A fabric has further advantages in that it can be used for different applications and protocols simultaneously. For example, in a Fibre Channel network, FCP and FC-NVMe can be deployed and run across the same FC fabric. FCP was designed to carry SCSI, and has done that well for a long time. However, it’s not ‘native’ for flash, that means too many translations. FC-NVMe reduces the translations and allows much lower latency and higher performance. Both protocols can be run on the same FC fabric simultaneously.
Users can continue to use FCP to connect to SCSI storage for appropriate applications and worklaods. FC-NVMe protocol can be deployed on existing FC infrastructure (assuming bandwidth needs are met) for applications with higher performance needs. Plus, CIO’s like infrastructure investment that allows them to further leverage existing equipment investment.
The Road Ahead for NVMe-oF
NVMe-oF adoption is still just beginning. In 2017, NVMe-oF support was added to the Linux kernel and is being picked up by various Linux distributions.
Real challenges emerge in trying to build systems that can fully leverage the NVMe-oF performance. Several published performance tests have shown that 4 port NVMe drives can consistently push 20+ GBs for both write operations and over 25 GBs for read operations. Therefore, to confidently eliminate bottlenecks, a 25GbE adapter or a 32GFC adapter for each drive is not unreasonable. But the consequences to the system cannot be ignored. 25GbE and 32GFC generally require 8 lanes of PCIe on the host side.
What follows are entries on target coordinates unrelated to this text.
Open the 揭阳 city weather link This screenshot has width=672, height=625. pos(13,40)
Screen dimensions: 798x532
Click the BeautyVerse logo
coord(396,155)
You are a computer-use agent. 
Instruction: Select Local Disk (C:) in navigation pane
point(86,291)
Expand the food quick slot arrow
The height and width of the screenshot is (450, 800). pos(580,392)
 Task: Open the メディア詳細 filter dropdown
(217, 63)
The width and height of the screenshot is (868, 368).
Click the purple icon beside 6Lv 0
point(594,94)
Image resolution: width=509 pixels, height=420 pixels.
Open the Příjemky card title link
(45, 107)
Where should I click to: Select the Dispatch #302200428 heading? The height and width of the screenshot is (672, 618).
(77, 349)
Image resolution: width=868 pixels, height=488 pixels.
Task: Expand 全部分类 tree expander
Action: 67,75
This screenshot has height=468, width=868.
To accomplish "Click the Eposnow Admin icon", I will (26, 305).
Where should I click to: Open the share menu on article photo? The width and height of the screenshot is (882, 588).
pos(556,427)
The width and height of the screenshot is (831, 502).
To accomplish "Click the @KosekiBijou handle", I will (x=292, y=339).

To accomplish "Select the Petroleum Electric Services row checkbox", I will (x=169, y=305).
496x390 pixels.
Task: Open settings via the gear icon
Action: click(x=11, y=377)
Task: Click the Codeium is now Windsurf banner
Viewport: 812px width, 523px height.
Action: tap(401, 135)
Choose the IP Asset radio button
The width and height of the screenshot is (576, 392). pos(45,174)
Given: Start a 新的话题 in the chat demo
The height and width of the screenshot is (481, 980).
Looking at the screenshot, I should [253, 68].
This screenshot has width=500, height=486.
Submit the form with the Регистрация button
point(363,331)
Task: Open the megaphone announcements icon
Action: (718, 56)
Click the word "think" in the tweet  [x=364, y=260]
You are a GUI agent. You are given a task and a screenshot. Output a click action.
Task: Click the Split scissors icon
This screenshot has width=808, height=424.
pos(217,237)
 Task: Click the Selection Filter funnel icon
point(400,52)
Building a system with no bottlenecks and no oversubscription is not easy. Many systems folks are eagerly awaiting PCIe 4.0 to be able push NVMe-oF benefits even further.
From this discussion of NVMe-oF, we can see that there are clear benefits to deploying NVMe-oF in the datacenter, including enabling lower latency, remote storage access, better management and provisioning of flash storage, and the ability to disaggregate compute and storage. Many flavors of implementation will follow as customers will be able to choose the fabric technology that they want, how they want to manage network congestion, failover, and performance. They will also have hardware choices between 25, 40, 100G Ethernet, and 32GFC and 128GFC. The answers to those questions will depend heavily on the workloads being deployed. In a way, NVMe-oF is a complex machine with many moving parts, and no doubt users will find the best way to get maximum performance out of their deployments. It will be exciting to see more use case studies of NVMe-oF deployments in the coming months and years as we start to recognize this technologies true potential.